The study encountered a few methodologic limitations. Because of the way the clubs' medical staffs recorded data, time-loss injuries of zero-day duration remained unrecognized. This documentation practice can produce inconsistencies when the data are compared with those from other soccer injury studies. Delayed injury documentation and data transfer might be major contributing factors here. However, it is likely that minor injuries are commonly underreported. According to Bjørneboe et al,27  the real injury incidence is likely to be underestimated by at least 20% if the club's medical staff prospectively collects data as suggested in the Fédération Internationale de Football Association injury consensus statement. To minimize such underreporting, we also obtained information from the mass media. Accurate documentation including minor injuries would be very helpful in the future, bearing in mind that minor injuries may precede more severe injuries.

We investigated the second half of the season only. A higher number of participating clubs would have been desirable, yet this was deemed impossible in the professional soccer setting because study participation was optional and could not be made mandatory. Therefore, our results might not necessarily represent accurate injury characteristics because the entire season and league were not considered. A purely media-based German soccer injury study conducted in the 2004–2005 season revealed a higher match injury incidence (37.5 per 1000 match hours).3 

We did not ask for training protocols. Thus, assumed changes in training content remained unrecognized, but it is nearly impossible to obtain accurate data on training contents because of club privacy.

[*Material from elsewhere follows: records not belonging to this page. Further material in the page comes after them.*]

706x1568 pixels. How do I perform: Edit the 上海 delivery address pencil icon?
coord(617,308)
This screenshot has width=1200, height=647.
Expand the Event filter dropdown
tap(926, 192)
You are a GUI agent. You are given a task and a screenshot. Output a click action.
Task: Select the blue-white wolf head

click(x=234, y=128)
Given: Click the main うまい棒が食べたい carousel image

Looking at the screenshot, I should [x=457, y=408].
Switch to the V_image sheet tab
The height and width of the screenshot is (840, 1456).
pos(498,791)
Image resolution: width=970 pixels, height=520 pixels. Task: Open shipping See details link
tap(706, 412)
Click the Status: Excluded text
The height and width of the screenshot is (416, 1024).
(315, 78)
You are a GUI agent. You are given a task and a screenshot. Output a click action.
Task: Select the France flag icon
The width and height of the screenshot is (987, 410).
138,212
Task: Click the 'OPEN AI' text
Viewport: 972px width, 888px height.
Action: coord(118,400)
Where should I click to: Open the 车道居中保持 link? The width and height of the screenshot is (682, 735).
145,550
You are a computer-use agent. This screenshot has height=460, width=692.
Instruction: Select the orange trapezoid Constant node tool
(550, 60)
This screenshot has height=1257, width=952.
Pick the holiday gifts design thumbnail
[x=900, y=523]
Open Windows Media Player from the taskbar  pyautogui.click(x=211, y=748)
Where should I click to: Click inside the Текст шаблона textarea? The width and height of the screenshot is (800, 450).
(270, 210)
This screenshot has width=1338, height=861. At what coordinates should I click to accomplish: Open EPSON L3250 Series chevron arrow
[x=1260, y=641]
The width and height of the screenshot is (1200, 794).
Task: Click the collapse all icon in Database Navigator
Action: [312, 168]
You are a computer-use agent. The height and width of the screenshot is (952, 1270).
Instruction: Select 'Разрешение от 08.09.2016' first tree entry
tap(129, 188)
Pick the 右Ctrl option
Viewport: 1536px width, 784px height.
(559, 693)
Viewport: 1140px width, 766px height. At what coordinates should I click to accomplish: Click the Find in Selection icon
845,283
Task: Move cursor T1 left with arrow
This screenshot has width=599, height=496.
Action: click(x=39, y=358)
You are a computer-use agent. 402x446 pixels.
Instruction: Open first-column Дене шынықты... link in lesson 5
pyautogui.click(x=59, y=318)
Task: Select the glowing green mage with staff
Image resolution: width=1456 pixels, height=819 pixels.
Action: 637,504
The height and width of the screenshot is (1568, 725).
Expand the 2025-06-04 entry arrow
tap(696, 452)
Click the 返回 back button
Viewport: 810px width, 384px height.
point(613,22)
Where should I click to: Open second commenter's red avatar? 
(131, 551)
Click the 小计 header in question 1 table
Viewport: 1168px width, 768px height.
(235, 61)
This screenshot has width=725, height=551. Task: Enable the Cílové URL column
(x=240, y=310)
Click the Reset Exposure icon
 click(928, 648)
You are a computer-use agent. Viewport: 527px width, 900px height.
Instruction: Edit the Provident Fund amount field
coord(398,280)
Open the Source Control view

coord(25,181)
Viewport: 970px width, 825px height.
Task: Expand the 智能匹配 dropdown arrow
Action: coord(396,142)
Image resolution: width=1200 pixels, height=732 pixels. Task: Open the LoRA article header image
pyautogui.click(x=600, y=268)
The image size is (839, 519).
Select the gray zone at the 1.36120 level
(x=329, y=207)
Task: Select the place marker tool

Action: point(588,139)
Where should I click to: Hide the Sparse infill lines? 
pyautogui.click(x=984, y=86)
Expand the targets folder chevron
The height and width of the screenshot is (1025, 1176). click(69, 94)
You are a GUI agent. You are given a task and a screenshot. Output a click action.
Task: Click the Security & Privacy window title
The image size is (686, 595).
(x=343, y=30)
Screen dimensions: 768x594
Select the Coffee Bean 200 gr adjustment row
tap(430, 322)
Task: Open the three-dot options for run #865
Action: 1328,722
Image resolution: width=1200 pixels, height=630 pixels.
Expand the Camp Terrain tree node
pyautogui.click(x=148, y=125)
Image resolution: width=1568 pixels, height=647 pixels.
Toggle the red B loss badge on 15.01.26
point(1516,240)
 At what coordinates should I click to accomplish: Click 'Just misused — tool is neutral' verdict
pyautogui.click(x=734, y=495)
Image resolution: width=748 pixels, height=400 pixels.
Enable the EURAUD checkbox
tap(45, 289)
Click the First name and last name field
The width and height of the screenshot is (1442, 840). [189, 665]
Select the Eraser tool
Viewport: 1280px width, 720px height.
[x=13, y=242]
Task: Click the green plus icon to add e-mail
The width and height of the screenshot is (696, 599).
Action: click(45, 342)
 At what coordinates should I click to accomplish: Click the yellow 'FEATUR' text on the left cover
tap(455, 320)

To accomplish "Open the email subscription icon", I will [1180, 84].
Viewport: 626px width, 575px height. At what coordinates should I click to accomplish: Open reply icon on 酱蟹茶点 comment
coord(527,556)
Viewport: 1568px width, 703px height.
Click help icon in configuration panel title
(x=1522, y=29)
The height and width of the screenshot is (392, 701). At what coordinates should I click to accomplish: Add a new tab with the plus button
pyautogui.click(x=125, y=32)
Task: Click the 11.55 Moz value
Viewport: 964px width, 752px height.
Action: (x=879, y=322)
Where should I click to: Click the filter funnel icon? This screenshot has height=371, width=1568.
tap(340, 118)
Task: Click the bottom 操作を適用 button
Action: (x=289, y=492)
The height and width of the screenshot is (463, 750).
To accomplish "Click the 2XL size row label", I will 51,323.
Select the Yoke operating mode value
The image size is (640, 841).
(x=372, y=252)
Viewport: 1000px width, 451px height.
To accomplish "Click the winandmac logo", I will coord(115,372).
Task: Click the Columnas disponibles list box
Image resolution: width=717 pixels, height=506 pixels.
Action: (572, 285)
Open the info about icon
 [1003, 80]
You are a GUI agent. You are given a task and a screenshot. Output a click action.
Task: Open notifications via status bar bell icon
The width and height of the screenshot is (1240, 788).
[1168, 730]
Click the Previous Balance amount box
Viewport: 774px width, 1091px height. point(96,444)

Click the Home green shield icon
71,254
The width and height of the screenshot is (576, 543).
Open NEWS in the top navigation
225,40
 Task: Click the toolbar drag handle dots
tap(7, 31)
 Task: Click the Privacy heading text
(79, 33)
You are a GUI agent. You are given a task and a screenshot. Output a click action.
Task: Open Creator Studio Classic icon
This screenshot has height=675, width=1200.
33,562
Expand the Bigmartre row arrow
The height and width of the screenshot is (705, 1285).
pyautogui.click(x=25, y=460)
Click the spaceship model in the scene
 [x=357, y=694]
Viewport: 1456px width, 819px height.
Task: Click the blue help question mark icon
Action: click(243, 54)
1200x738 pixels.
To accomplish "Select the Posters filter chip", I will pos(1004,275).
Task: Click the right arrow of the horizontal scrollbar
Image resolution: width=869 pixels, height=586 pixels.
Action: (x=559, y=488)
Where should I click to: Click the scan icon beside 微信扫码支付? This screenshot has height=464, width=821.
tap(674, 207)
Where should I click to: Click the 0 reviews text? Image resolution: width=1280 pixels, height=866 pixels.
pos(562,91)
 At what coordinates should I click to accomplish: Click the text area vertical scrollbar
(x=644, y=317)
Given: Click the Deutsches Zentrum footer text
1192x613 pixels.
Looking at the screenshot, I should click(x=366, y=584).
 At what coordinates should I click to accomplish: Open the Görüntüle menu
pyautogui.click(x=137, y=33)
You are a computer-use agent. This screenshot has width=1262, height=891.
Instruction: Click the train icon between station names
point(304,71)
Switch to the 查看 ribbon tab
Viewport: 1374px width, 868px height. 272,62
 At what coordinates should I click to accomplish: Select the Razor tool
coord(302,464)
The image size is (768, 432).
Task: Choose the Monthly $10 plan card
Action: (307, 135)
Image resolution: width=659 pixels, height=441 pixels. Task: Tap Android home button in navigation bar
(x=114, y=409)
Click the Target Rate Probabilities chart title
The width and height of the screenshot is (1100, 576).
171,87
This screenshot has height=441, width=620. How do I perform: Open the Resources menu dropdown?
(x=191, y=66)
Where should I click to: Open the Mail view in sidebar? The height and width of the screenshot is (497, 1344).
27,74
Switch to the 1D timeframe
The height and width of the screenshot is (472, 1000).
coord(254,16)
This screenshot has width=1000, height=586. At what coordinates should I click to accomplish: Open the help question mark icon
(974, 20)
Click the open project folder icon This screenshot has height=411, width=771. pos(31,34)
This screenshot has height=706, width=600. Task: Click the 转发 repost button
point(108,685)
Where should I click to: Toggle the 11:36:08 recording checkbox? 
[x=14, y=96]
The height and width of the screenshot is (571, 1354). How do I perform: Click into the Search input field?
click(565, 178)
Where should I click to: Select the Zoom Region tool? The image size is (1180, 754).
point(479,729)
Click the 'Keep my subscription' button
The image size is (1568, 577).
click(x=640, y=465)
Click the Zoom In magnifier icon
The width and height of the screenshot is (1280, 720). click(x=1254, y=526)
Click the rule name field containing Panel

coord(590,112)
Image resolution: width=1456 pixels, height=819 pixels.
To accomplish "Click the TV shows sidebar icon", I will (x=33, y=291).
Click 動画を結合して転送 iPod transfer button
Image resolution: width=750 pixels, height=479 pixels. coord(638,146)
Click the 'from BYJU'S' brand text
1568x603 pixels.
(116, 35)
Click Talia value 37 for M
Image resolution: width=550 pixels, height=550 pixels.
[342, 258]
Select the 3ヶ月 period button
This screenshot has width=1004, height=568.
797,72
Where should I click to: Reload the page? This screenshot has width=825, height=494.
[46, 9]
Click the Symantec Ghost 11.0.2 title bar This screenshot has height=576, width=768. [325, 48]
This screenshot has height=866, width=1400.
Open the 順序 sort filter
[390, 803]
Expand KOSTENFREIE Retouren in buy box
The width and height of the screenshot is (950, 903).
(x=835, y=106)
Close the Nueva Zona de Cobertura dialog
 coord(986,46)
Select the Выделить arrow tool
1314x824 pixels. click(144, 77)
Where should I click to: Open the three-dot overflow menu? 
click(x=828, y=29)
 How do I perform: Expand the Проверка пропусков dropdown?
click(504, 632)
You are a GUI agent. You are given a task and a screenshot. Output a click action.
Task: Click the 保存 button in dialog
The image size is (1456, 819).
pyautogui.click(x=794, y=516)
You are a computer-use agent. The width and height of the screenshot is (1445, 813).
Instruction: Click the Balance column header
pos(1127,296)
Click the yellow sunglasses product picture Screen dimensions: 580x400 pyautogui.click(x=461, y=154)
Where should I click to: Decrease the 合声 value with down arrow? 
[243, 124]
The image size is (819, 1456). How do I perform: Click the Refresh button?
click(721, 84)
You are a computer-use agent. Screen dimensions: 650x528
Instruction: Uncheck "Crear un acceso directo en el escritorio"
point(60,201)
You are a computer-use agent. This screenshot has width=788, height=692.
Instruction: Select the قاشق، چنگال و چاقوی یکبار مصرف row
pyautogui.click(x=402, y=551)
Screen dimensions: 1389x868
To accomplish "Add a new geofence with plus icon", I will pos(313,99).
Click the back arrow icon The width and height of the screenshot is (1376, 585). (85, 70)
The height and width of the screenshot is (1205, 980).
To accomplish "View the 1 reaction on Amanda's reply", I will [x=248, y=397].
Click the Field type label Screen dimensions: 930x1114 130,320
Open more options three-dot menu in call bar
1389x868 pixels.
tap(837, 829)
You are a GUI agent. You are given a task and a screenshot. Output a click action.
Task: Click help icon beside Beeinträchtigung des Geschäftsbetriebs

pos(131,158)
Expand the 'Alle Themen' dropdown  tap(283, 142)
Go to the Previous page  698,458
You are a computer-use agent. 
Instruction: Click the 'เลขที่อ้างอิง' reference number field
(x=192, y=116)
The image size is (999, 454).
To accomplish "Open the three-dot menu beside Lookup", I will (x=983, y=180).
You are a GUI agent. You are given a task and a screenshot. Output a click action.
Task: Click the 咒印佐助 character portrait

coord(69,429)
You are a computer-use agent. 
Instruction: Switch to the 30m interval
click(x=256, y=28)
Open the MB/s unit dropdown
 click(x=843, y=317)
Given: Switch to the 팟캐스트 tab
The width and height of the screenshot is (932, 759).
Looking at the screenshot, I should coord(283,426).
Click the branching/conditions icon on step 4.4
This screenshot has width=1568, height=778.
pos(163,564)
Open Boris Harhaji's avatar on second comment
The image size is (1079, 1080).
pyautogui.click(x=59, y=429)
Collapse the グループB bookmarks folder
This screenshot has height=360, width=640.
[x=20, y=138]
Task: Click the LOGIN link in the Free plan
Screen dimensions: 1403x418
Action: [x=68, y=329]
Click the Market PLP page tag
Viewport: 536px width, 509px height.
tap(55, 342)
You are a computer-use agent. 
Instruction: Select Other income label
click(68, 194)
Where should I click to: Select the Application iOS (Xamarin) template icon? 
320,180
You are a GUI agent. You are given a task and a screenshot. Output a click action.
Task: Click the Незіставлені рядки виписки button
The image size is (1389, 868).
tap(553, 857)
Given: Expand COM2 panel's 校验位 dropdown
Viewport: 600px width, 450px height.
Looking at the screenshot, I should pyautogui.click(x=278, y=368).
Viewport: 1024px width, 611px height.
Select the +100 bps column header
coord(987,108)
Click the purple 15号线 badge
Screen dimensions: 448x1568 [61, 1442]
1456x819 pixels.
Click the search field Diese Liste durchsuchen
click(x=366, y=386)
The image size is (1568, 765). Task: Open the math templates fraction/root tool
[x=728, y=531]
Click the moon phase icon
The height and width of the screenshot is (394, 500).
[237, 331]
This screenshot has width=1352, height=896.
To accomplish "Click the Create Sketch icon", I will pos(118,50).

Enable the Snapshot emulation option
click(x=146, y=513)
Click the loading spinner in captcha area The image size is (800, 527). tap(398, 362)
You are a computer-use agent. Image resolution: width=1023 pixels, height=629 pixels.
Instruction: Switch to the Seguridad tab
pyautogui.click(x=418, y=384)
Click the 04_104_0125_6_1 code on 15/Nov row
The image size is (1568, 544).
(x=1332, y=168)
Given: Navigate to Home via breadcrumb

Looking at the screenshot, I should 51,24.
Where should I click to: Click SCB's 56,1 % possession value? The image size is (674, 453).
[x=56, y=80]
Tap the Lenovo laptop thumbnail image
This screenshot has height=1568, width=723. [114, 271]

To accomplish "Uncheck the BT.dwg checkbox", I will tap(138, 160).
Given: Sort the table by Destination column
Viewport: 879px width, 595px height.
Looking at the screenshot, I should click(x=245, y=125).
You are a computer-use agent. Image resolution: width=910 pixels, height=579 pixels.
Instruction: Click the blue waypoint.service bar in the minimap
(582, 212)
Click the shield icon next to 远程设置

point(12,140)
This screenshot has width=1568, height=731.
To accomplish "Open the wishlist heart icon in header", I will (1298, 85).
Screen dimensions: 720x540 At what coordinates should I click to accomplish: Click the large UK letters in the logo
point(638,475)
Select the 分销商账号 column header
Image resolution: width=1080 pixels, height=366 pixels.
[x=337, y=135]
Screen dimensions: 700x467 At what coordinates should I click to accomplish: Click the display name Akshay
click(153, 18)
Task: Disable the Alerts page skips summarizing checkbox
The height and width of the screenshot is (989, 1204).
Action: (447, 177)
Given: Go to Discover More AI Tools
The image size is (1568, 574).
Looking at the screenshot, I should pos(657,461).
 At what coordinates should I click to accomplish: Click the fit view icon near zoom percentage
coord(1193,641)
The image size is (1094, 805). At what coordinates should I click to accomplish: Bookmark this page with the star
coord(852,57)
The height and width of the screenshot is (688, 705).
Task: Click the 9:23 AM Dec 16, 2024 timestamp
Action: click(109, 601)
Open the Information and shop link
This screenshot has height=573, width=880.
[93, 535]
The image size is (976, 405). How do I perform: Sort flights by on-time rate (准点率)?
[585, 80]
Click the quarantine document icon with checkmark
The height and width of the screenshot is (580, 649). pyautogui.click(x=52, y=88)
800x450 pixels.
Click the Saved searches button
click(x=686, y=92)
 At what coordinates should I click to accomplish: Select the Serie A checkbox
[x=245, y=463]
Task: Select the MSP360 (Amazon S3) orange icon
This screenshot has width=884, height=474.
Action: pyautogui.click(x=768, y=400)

An inherent problem of this study design is that it lacks a controlled and standardized intervention and so does not allow for a definitive statement on a possible causal relationship between the shortening of the winter break and the changes in injury characteristics. Nonetheless, the decision of the German Soccer League to shorten the winter break offered the unique opportunity to investigate the influence of an impaired in-season recovery period under real-life conditions in one of the best soccer leagues in the world.

The shortened winter break in the 2009–2010 season of the German professional male soccer leagues did not affect the overall and match injury incidences. However, it was associated with an increase in training and knee injury incidences. The increased training injury risk was mainly caused by a difference in recovery time in January, the first month of return to football after the in-season break. Too little recovery time between the halves of the season could have led to increased fatigue levels, promoting risky biomechanics and suboptimal neuromuscular control and provoking injuries. High-intensity and competitive training could have further contributed to an increased fatigue level. Less attention placed on the development of sound basic physical fitness and preventive measures might also serve as possible explanations, the latter aspect contributing to the higher number of more severe joint-ligament injuries. Thus, careful planning and monitoring of training and recovery, as well as the continuous pursuit of multicomponent injury-prevention programs, may help to reduce injury risk when an in-season break is shortened (or lacking). Further studies would be needed to investigate the underlying causes and to look into causal relationships; however, this could be almost impossible, as it is highly unlikely that the winter-break duration will be changed again.